> Extracted data:

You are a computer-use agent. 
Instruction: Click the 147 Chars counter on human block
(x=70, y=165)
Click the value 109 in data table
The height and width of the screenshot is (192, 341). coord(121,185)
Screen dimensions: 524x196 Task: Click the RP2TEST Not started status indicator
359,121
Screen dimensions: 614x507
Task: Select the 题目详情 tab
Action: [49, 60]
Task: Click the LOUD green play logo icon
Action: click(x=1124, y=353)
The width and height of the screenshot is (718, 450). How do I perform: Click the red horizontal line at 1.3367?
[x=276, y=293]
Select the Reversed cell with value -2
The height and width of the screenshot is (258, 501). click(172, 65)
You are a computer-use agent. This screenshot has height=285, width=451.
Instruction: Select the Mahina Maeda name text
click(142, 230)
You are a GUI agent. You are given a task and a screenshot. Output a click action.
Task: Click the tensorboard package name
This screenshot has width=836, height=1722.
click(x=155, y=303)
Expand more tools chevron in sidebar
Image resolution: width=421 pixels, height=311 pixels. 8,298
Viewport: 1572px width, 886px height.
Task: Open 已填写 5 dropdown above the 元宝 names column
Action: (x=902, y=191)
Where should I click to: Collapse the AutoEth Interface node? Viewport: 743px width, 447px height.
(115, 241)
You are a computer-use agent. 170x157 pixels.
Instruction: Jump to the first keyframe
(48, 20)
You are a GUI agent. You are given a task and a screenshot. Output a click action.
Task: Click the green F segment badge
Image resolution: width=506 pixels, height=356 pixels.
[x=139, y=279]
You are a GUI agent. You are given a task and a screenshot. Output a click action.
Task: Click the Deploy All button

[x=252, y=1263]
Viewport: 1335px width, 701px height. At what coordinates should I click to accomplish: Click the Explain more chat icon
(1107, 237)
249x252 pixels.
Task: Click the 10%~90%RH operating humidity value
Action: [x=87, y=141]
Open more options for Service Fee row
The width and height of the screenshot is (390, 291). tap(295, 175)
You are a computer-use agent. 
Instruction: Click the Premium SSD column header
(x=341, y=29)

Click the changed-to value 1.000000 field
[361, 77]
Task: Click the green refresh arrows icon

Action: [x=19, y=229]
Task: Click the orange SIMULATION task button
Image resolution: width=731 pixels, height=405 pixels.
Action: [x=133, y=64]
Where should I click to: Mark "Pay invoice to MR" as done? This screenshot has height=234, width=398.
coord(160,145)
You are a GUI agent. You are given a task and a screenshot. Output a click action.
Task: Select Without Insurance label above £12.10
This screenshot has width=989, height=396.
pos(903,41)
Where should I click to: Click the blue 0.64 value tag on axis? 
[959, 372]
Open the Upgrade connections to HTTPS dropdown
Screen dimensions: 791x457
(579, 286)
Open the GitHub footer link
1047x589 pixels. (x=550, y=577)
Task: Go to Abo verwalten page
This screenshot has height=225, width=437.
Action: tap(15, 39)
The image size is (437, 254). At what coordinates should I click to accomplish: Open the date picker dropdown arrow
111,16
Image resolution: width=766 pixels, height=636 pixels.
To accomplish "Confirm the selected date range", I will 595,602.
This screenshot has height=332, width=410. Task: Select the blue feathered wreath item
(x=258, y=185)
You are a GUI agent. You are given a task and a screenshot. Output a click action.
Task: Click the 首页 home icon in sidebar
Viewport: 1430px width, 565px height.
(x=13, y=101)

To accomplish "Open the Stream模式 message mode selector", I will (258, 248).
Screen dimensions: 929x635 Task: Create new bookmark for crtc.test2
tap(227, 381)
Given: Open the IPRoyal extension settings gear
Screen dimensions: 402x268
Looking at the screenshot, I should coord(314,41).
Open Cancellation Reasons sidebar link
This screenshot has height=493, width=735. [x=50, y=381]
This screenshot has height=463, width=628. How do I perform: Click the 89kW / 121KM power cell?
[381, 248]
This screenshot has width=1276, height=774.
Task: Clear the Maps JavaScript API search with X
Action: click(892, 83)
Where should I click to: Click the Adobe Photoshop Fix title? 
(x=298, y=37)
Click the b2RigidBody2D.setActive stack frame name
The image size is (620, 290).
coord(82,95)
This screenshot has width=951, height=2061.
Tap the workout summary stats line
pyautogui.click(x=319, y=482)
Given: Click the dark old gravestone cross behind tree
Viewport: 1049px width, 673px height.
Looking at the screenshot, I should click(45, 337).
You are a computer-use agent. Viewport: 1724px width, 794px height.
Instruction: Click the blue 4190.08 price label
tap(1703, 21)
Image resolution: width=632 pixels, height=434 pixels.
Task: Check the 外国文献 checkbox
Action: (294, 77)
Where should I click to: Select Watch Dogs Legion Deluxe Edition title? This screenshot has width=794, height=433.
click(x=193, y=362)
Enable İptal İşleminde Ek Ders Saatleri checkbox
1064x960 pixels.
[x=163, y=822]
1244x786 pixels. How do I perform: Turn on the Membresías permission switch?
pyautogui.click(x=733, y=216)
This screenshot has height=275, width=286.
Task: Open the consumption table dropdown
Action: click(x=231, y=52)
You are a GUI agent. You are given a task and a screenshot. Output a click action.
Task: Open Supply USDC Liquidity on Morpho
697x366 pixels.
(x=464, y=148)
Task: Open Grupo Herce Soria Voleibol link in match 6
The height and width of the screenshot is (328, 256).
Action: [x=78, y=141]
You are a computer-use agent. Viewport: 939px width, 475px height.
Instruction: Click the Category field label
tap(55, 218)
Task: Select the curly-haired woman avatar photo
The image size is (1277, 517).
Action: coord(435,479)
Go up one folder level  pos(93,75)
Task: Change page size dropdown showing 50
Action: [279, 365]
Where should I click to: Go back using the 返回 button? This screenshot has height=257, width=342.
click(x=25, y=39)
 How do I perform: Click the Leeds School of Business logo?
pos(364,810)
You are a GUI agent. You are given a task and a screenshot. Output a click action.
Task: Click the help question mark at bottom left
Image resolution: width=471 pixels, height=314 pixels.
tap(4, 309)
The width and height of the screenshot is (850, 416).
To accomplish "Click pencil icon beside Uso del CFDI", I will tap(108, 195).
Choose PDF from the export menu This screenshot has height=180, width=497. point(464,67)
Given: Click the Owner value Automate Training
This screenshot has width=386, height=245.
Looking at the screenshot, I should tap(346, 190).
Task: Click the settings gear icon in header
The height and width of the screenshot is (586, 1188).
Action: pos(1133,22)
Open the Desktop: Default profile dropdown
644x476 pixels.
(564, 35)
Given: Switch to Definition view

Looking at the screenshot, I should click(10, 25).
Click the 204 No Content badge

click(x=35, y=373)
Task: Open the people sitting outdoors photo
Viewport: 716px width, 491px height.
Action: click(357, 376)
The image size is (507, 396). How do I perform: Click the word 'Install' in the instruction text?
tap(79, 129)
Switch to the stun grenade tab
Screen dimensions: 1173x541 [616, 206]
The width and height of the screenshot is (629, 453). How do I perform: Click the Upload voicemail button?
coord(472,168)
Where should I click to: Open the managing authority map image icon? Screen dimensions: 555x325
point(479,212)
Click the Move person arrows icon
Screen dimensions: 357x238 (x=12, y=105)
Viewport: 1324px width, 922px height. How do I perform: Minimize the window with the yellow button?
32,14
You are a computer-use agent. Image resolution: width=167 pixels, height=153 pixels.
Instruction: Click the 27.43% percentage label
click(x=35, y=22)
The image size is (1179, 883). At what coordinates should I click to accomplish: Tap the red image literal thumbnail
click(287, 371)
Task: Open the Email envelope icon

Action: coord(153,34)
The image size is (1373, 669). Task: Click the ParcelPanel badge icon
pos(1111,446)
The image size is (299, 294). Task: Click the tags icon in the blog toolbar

> Work request: Write the records above out again precisely.

> Result of the exercise:
You are a computer-use agent. 
Instruction: Click the 147 Chars counter on human block
(x=70, y=165)
Click the value 109 in data table
The height and width of the screenshot is (192, 341). coord(121,185)
Screen dimensions: 524x196 Task: Click the RP2TEST Not started status indicator
359,121
Screen dimensions: 614x507
Task: Select the 题目详情 tab
Action: [49, 60]
Task: Click the LOUD green play logo icon
Action: click(x=1124, y=353)
The width and height of the screenshot is (718, 450). How do I perform: Click the red horizontal line at 1.3367?
[x=276, y=293]
Select the Reversed cell with value -2
The height and width of the screenshot is (258, 501). click(172, 65)
You are a computer-use agent. This screenshot has height=285, width=451.
Instruction: Select the Mahina Maeda name text
click(142, 230)
You are a GUI agent. You are given a task and a screenshot. Output a click action.
Task: Click the tensorboard package name
This screenshot has width=836, height=1722.
click(x=155, y=303)
Expand more tools chevron in sidebar
Image resolution: width=421 pixels, height=311 pixels. 8,298
Viewport: 1572px width, 886px height.
Task: Open 已填写 5 dropdown above the 元宝 names column
Action: (x=902, y=191)
Where should I click to: Collapse the AutoEth Interface node? Viewport: 743px width, 447px height.
(115, 241)
You are a computer-use agent. 170x157 pixels.
Instruction: Jump to the first keyframe
(48, 20)
You are a GUI agent. You are given a task and a screenshot. Output a click action.
Task: Click the green F segment badge
Image resolution: width=506 pixels, height=356 pixels.
[x=139, y=279]
You are a GUI agent. You are given a task and a screenshot. Output a click action.
Task: Click the Deploy All button

[x=252, y=1263]
Viewport: 1335px width, 701px height. At what coordinates should I click to accomplish: Click the Explain more chat icon
(1107, 237)
249x252 pixels.
Task: Click the 10%~90%RH operating humidity value
Action: [x=87, y=141]
Open more options for Service Fee row
The width and height of the screenshot is (390, 291). tap(295, 175)
You are a computer-use agent. 
Instruction: Click the Premium SSD column header
(x=341, y=29)

Click the changed-to value 1.000000 field
[361, 77]
Task: Click the green refresh arrows icon

Action: [x=19, y=229]
Task: Click the orange SIMULATION task button
Image resolution: width=731 pixels, height=405 pixels.
Action: [x=133, y=64]
Where should I click to: Mark "Pay invoice to MR" as done? This screenshot has height=234, width=398.
coord(160,145)
You are a GUI agent. You are given a task and a screenshot. Output a click action.
Task: Select Without Insurance label above £12.10
This screenshot has width=989, height=396.
pos(903,41)
Where should I click to: Click the blue 0.64 value tag on axis? 
[959, 372]
Open the Upgrade connections to HTTPS dropdown
Screen dimensions: 791x457
(579, 286)
Open the GitHub footer link
1047x589 pixels. (x=550, y=577)
Task: Go to Abo verwalten page
This screenshot has height=225, width=437.
Action: tap(15, 39)
The image size is (437, 254). At what coordinates should I click to accomplish: Open the date picker dropdown arrow
111,16
Image resolution: width=766 pixels, height=636 pixels.
To accomplish "Confirm the selected date range", I will 595,602.
This screenshot has height=332, width=410. Task: Select the blue feathered wreath item
(x=258, y=185)
You are a GUI agent. You are given a task and a screenshot. Output a click action.
Task: Click the 首页 home icon in sidebar
Viewport: 1430px width, 565px height.
(x=13, y=101)

To accomplish "Open the Stream模式 message mode selector", I will (258, 248).
Screen dimensions: 929x635 Task: Create new bookmark for crtc.test2
tap(227, 381)
Given: Open the IPRoyal extension settings gear
Screen dimensions: 402x268
Looking at the screenshot, I should coord(314,41).
Open Cancellation Reasons sidebar link
This screenshot has height=493, width=735. [x=50, y=381]
This screenshot has height=463, width=628. How do I perform: Click the 89kW / 121KM power cell?
[381, 248]
This screenshot has width=1276, height=774.
Task: Clear the Maps JavaScript API search with X
Action: click(892, 83)
Where should I click to: Click the Adobe Photoshop Fix title? 
(x=298, y=37)
Click the b2RigidBody2D.setActive stack frame name
The image size is (620, 290).
coord(82,95)
This screenshot has width=951, height=2061.
Tap the workout summary stats line
pyautogui.click(x=319, y=482)
Given: Click the dark old gravestone cross behind tree
Viewport: 1049px width, 673px height.
Looking at the screenshot, I should click(45, 337).
You are a computer-use agent. Viewport: 1724px width, 794px height.
Instruction: Click the blue 4190.08 price label
tap(1703, 21)
Image resolution: width=632 pixels, height=434 pixels.
Task: Check the 外国文献 checkbox
Action: (294, 77)
Where should I click to: Select Watch Dogs Legion Deluxe Edition title? This screenshot has width=794, height=433.
click(x=193, y=362)
Enable İptal İşleminde Ek Ders Saatleri checkbox
1064x960 pixels.
[x=163, y=822]
1244x786 pixels. How do I perform: Turn on the Membresías permission switch?
pyautogui.click(x=733, y=216)
This screenshot has height=275, width=286.
Task: Open the consumption table dropdown
Action: click(x=231, y=52)
You are a GUI agent. You are given a task and a screenshot. Output a click action.
Task: Open Supply USDC Liquidity on Morpho
697x366 pixels.
(x=464, y=148)
Task: Open Grupo Herce Soria Voleibol link in match 6
The height and width of the screenshot is (328, 256).
Action: [x=78, y=141]
You are a computer-use agent. Viewport: 939px width, 475px height.
Instruction: Click the Category field label
tap(55, 218)
Task: Select the curly-haired woman avatar photo
The image size is (1277, 517).
Action: coord(435,479)
Go up one folder level  pos(93,75)
Task: Change page size dropdown showing 50
Action: [279, 365]
Where should I click to: Go back using the 返回 button? This screenshot has height=257, width=342.
click(x=25, y=39)
 How do I perform: Click the Leeds School of Business logo?
pos(364,810)
You are a GUI agent. You are given a task and a screenshot. Output a click action.
Task: Click the help question mark at bottom left
Image resolution: width=471 pixels, height=314 pixels.
tap(4, 309)
The width and height of the screenshot is (850, 416).
To accomplish "Click pencil icon beside Uso del CFDI", I will tap(108, 195).
Choose PDF from the export menu This screenshot has height=180, width=497. point(464,67)
Given: Click the Owner value Automate Training
This screenshot has width=386, height=245.
Looking at the screenshot, I should tap(346, 190).
Task: Click the settings gear icon in header
The height and width of the screenshot is (586, 1188).
Action: pos(1133,22)
Open the Desktop: Default profile dropdown
644x476 pixels.
(564, 35)
Given: Switch to Definition view

Looking at the screenshot, I should click(10, 25).
Click the 204 No Content badge

click(x=35, y=373)
Task: Open the people sitting outdoors photo
Viewport: 716px width, 491px height.
Action: click(357, 376)
The image size is (507, 396). How do I perform: Click the word 'Install' in the instruction text?
tap(79, 129)
Switch to the stun grenade tab
Screen dimensions: 1173x541 [616, 206]
The width and height of the screenshot is (629, 453). How do I perform: Click the Upload voicemail button?
coord(472,168)
Where should I click to: Open the managing authority map image icon? Screen dimensions: 555x325
point(479,212)
Click the Move person arrows icon
Screen dimensions: 357x238 (x=12, y=105)
Viewport: 1324px width, 922px height. How do I perform: Minimize the window with the yellow button?
32,14
You are a computer-use agent. Image resolution: width=167 pixels, height=153 pixels.
Instruction: Click the 27.43% percentage label
click(x=35, y=22)
The image size is (1179, 883). At what coordinates should I click to accomplish: Tap the red image literal thumbnail
click(287, 371)
Task: Open the Email envelope icon

Action: coord(153,34)
The image size is (1373, 669). Task: Click the ParcelPanel badge icon
pos(1111,446)
The image size is (299, 294). Task: Click the tags icon in the blog toolbar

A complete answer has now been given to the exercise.